Seni Membaca

Dalam liburan kali ini seorang ayah mengajak dua anak perempuannya mengunjungi toko buku di bilangan Jl. Sudirman Jogjakarta. Sejak dini ia memang mengajarkan kepada mereka untuk mencintai buku.

Ia berharap membaca tidak sekedar hobi belaka, tetapi menjadi suatu kebutuhan. Tempat wisata paling menyenangkan bagi mereka adalah toko buku.

Setelah mereka mendapatkan buku favorit masing-masing, sang ayah menawarkan kepada kedua anak gadisnya menikmati jus mangga di cafe depan toko buku tersebut. Tentu saja sambil membaca.

“Yah, ceritakan dong pengalaman ayah ketika SD dulu!” pinta anak sulungnya yang sudah kuliah semester empat di sebuah universitas di Kota Jogja.

“Cerita tentang apa?” tanya sang ayah.

“Tentang pelajaran membaca. Kenapa guru bahasa Indonesiaku senang banget menyuruh murid-murid membaca secara bergantian. Di zaman ayah sekolah dulu ada gitu nggak?” Si anak menjawab sekaligus bertanya lagi.

“Dulu, guru ayah sering minta murid-muridnya membaca di depan kelas. Ayah deg-degan menunggu giliran dipanggil. Waktu itu Ayah sering kesal kepada pak guru bahasa Indonesia, satu bab dibaca berulang-ulang bersama-sama teman sekelas. Ayah sampai hapal titik komanya. Kemudian pak guru minta kepada murid-muridnya menceritakan kembali apa yang dibaca tadi,” sang ayah memulai bercerita.
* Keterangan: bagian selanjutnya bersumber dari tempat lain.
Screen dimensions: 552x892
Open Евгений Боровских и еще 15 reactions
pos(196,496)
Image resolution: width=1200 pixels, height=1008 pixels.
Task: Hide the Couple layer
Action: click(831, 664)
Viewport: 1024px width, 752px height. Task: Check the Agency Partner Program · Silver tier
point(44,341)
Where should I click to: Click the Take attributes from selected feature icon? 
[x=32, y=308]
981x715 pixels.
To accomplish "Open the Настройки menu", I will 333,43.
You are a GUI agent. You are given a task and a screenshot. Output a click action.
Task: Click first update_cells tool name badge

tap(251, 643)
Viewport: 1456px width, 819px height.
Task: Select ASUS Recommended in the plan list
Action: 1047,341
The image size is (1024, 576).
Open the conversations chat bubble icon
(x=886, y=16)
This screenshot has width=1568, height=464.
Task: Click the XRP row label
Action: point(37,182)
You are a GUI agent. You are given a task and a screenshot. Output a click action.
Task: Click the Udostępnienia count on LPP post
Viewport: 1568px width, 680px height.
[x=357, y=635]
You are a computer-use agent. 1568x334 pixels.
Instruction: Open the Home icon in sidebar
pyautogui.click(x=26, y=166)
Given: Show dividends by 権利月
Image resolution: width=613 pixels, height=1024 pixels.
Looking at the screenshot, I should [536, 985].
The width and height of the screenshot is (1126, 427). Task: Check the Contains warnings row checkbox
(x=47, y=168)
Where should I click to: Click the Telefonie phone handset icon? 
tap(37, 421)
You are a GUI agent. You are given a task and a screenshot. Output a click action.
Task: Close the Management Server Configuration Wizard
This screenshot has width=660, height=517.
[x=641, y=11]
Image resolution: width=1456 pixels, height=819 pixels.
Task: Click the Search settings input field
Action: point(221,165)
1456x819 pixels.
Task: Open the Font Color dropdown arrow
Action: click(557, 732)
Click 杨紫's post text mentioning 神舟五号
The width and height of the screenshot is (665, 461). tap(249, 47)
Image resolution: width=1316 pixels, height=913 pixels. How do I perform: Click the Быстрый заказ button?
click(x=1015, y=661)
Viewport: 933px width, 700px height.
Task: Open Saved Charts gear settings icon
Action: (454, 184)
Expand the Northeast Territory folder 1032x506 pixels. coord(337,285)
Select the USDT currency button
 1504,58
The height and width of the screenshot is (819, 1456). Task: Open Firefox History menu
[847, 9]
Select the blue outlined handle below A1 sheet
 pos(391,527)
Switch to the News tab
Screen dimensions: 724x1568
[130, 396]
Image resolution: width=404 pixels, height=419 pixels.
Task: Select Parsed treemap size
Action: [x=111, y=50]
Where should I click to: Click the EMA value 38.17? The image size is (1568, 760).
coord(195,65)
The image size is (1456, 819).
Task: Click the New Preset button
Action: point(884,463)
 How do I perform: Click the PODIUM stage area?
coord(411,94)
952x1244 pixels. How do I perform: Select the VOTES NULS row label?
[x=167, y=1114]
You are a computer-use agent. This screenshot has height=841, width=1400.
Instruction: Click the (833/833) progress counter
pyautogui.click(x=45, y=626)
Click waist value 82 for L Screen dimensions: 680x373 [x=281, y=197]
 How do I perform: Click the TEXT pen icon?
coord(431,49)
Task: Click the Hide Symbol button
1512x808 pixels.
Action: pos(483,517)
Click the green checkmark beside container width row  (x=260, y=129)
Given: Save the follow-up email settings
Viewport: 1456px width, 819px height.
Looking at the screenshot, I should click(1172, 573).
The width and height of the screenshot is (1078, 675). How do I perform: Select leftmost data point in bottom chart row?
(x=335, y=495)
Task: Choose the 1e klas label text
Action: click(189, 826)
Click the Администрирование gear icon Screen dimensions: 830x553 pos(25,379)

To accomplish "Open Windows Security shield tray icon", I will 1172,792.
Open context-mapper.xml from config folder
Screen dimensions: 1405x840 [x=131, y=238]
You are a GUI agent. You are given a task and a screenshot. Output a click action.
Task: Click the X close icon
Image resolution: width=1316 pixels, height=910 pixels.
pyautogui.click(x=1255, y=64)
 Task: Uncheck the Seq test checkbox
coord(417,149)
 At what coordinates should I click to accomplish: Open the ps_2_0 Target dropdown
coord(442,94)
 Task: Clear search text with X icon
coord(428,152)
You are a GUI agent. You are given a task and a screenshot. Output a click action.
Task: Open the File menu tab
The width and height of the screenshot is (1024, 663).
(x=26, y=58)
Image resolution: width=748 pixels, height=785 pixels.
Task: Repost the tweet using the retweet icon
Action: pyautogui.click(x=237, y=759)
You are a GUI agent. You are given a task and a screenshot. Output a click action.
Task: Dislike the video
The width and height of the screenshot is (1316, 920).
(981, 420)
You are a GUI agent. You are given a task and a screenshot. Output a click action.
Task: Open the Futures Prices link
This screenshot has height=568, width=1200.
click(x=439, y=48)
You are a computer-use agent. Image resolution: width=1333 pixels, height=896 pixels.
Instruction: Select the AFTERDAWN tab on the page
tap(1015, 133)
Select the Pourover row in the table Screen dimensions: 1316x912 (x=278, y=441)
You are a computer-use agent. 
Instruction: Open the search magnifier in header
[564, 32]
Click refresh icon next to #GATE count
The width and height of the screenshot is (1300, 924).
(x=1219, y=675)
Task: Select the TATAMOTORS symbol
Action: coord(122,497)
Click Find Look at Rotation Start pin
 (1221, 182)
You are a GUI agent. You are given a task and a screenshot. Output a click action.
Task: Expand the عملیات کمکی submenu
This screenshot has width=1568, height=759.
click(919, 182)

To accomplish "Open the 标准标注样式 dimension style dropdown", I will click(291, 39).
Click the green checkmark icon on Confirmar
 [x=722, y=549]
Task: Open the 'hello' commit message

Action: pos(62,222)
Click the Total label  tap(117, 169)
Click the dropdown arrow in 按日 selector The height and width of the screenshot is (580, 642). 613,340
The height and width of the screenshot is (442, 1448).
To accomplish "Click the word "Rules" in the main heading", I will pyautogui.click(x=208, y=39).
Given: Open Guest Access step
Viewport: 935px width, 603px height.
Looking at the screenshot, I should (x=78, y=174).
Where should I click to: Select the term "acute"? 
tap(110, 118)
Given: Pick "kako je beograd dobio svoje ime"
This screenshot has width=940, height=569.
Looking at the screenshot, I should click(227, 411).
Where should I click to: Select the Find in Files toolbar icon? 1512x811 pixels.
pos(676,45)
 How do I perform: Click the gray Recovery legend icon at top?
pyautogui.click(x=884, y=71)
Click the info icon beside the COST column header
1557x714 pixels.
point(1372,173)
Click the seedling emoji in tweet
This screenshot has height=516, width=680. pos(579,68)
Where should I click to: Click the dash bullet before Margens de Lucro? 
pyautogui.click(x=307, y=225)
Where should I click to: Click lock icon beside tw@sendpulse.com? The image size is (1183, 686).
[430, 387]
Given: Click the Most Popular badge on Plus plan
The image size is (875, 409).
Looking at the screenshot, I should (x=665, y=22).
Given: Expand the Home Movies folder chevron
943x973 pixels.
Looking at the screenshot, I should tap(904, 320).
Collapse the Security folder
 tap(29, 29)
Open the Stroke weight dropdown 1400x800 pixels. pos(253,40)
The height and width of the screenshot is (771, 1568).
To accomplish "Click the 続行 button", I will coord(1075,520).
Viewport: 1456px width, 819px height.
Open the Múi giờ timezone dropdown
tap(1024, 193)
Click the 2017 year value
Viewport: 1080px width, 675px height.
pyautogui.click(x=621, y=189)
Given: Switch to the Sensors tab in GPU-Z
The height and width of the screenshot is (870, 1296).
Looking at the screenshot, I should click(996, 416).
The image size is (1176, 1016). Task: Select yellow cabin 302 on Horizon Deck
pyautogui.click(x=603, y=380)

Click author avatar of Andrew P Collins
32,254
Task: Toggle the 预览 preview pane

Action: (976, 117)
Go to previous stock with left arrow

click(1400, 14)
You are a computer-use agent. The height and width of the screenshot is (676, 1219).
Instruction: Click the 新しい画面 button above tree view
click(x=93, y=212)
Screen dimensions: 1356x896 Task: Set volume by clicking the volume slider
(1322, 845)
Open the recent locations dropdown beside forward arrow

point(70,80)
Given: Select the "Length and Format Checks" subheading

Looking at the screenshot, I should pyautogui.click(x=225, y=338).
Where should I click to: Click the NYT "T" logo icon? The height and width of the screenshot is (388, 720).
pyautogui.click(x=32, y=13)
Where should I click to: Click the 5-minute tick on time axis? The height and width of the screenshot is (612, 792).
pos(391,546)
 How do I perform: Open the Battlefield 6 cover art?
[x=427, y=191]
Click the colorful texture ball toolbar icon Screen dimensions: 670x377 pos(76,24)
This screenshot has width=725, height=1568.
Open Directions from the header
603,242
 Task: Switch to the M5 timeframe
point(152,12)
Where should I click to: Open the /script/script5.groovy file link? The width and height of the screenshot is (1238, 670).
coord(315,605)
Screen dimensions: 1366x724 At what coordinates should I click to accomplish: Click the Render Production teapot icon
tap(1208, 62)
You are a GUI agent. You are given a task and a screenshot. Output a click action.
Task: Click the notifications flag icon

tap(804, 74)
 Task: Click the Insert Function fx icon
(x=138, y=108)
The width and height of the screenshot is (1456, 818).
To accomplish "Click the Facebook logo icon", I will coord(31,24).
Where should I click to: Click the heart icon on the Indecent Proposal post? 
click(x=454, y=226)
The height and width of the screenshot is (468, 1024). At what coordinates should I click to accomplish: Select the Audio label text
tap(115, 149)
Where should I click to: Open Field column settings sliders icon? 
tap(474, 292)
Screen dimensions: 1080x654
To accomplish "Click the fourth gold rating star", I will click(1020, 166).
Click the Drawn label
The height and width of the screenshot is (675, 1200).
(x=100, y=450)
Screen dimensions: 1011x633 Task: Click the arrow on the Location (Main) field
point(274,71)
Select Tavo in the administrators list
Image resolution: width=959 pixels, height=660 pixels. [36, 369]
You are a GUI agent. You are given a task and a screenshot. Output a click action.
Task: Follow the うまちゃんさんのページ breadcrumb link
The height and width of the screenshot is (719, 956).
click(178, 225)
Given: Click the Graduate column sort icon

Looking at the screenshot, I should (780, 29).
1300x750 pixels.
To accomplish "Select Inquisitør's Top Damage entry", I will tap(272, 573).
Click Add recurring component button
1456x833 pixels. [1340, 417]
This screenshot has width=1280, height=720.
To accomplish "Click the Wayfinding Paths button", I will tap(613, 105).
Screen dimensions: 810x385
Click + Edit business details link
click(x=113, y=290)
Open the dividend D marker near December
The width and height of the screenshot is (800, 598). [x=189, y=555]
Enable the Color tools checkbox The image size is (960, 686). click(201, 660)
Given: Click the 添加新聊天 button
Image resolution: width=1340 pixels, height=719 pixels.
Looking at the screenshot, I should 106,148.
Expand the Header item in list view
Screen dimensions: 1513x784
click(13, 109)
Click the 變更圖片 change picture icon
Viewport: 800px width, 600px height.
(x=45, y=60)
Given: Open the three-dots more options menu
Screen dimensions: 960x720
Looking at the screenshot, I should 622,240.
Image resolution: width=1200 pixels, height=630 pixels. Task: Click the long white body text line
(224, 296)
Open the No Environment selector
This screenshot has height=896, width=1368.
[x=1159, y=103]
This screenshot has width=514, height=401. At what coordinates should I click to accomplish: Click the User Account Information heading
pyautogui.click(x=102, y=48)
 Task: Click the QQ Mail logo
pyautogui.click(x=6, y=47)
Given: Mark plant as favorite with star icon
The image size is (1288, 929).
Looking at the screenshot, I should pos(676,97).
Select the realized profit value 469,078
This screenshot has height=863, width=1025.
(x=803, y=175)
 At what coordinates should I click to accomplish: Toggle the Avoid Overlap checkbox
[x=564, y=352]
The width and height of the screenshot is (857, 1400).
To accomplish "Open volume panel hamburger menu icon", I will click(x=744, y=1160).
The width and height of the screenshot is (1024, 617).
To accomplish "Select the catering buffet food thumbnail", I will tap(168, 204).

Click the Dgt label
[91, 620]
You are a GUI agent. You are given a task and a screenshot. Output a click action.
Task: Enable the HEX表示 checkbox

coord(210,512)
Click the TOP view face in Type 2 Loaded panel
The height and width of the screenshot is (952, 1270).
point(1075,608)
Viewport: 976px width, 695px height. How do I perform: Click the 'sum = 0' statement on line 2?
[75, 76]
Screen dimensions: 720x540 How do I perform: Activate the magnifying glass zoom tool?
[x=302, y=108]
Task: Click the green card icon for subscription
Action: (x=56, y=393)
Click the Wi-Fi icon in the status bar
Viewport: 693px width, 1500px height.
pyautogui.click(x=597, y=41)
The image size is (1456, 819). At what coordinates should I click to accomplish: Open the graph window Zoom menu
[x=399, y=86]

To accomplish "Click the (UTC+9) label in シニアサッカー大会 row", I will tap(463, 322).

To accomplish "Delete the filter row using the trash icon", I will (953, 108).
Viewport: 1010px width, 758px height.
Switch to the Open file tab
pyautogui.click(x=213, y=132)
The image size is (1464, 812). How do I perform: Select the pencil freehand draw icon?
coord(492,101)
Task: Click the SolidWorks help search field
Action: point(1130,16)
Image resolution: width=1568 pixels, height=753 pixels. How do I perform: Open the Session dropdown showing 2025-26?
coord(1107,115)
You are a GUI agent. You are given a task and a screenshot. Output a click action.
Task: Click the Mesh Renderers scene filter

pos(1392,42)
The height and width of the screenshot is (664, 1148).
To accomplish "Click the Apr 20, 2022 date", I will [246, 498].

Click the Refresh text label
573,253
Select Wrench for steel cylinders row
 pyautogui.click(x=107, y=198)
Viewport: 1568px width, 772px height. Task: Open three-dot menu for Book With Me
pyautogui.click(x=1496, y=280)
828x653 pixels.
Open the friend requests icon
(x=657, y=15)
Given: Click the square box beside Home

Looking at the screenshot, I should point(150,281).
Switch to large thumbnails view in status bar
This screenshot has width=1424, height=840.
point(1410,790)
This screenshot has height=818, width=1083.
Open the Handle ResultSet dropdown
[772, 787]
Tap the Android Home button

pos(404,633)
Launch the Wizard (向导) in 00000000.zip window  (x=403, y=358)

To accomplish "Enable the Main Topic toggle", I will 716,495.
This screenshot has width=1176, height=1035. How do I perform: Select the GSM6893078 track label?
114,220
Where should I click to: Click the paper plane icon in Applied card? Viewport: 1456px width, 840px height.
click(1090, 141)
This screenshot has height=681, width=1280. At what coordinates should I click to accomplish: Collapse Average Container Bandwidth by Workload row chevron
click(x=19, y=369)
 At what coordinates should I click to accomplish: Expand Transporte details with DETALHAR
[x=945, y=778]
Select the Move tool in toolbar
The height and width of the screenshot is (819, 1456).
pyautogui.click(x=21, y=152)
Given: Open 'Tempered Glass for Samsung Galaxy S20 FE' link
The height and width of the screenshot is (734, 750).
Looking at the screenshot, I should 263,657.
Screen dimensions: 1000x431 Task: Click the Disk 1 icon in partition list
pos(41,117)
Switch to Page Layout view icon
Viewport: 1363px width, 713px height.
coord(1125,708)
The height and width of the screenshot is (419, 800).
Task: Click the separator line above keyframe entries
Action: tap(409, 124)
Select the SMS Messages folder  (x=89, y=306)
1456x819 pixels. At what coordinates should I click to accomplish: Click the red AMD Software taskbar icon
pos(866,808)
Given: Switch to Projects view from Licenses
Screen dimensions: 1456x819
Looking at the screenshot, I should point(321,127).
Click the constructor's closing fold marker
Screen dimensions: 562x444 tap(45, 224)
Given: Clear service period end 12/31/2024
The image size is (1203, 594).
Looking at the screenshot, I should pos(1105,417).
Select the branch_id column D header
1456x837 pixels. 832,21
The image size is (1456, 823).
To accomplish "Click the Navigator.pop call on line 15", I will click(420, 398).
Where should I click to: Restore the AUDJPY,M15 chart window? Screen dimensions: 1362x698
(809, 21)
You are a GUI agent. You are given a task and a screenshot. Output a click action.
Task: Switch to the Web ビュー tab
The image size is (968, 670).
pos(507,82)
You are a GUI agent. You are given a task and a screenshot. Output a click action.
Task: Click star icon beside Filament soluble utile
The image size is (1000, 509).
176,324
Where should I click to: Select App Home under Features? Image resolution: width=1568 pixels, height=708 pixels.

“Ayah bisa dong menceritakan kembali?” tanya anak kedua, ia baru saja menyelesaikan ujian nasional tingkat SMP.

“Lha, iya. Ternyata belakangan ayah baru mengerti faedah membaca yang berulang-ulang tadi. Pak guru bahasa Indonesia bukan hanya mengajari ayah membaca saja, tetapi juga seni membaca. Kamu tahu apa itu seni membaca?” Anak-anak diam menunggu kalimat berikutnya.

“Membaca bukan sekedar membaca, melainkan juga harus tahu artinya. Pak guru juga mengajari bagaimana membaca dalam hati, bagaimana membaca cepat, bagaimana agar murid-muridnya menjadi orang yang gemar membaca, bukan hanya bisa membaca!”

“Tapi aku nggak bisa membaca dalam hati kalau ada yang lagi berisik, bisa membuyarkan konsentrasi.” tukas anak kedua lagi.

“Ya.. itu wajar saja. Kamu mesti banyak melatih diri membaca dalam situasi seperti itu. Coba kamu lihat buku yang sedang kamu baca, ada berapa halaman?” tanya ayahnya.

Saat itu anak kedua sedang membaca buku karya Sindhunata yang berjudul Anak Bajang Menggiring Angin setebal 472 halaman.

“Kalau kamu nggak membiasakan diri membaca dalam hati, buku setebal itu akan kamu selesaikan dalam berapa minggu coba?” tanya ayahnya.

Mereka tenggelam dalam buku bacaan masing-masing hingga menjelang waktu asar.

Selamat Hari Buku Nasional 17 Mei 2015, tanggalkan sejenak telepon pintar dari jemari tangan untuk membaca beberapa lembar buku.